Mah. Mevkiinde bulunan müvekkilimize ait ada parsel sayılı taşınmaz ile hissedarı olduğu ada parsel sayılı taşınmazlar arasında kadastro çalışmaları sırasında kadastro yolu bırakılmıştır. Ancak davalı tarafından yol çalışmaları kadastro yolu olarak ayrılan yerden değil de müvekkilimizin hissedarı bulunduğu ada parsel sayılı taşınmaz içinden geçirilmek suretiyle yapılmıştır.
İş bu dava müvekkilimizin mülkiyet hakkına, davalı tarafından yapılan haksız müdahale nedeniyle müdahalenin meni ve asfaltın kal suretiyle giderilmesi talebi ile açılmıştır. Dilekçemizde talebimizin ne olduğu açık ve net bir şekilde ifade edilmiştir. Dilekçemizde açıkça el atmanın önlenmesi ve müdahalenin kal suretiyle giderilmesi talep edilmiştir. Müdahalenin meni davası niteliği itibariyle nisbi harca tabi olduğundan, dilekçemizde belirttiğimiz bedel harç hesabına esas olmak üzere belirttiğimiz tutardır. Yoksa bir zarar tazmini talebi değildir.

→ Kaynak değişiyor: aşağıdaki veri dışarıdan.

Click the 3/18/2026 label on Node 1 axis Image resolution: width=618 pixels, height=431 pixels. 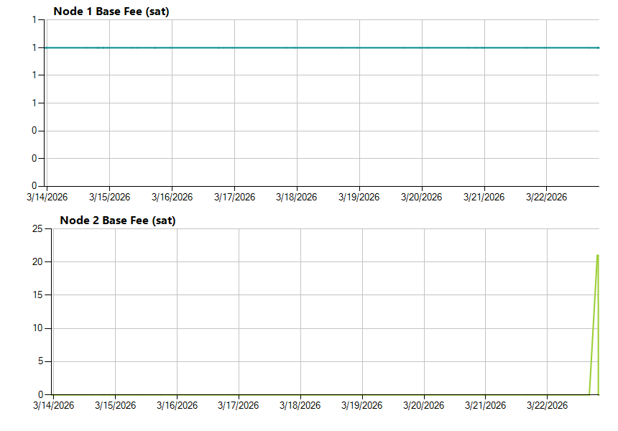(298, 195)
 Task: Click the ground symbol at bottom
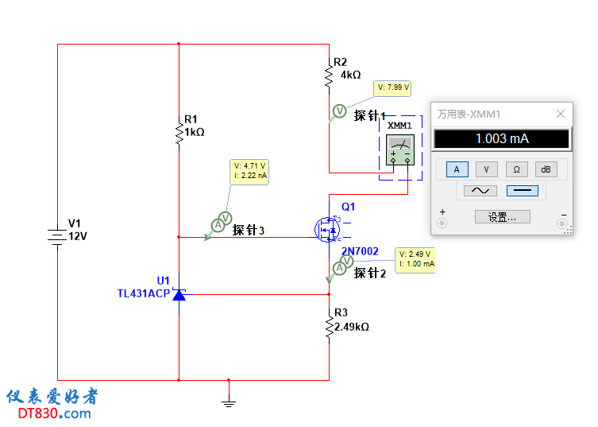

Mülkiyet hakkına dayalı olarak açılan el atmanın önlenmesi ve eski hale getirilmesinin istendiği davaların görülme yeri konusu itibariyle Adli Yargı’ dır. 6100 sayılı Hukuk Muhakemeleri Kanunun 2. Maddesi düzenlemesine göre açmış olduğumuz davada görevli mahkeme ASLİYE HUKUK MAHKEMELERİDİR. Davalı tarafın görevsizlik iddiası da yerinde değildir.
Davalı taraf davaya konu edilen yolun müvekkil idarenin sorumluluğunda olmayan bir yol olup, müvekkil idare tarafından açılmadığı; bu yolun Belediyesi sınırlarında olduğu gerekçesiyle davanın müvekkil idare yönünden reddine, Belediyesi Başkanlığı yönünden kabulüne karar verilmesi gerektiği iddiasında bulunmuştur. Bu iddianın da kabulü mümkün değildir.
İlk derece mahkemesinde yapılan yargılamada, davalı Büyükşehir Belediye Başkanlığı Kırsal Hizmetler Dairesi Başkanlığından dava konusu ada parsel taşınmazı üzerinde kamulaştırma kararı olup olmadığı, kamulaştırma kararı yoksa yol geçirmek suretiyle fiili müdahalede bulunup bulunmadığı, yolun kimin sorumluluk alanına girdiğine yönelik araştırılarak bilgi verilmesi istenmiştir. Davalı Büyükşehir Belediye Başkanlığı Kırsal Hizmetler Dairesi Başkanlığı tarafından verilen cevap da ” ada parsel sayılı taşınmazın içinden geçen yol mülga İl Özel İdaresi sorumluluğunda iken 5216 sayılı Büyükşehir Belediye kanunun 7.maddesi (g) fıkrası ve Büyükşehir Belediye Meclisi’nin tarih ve 706 kararı uyarınca daire başkanlığımız sorumluluk alanına alınan yoludur.” denilmiştir.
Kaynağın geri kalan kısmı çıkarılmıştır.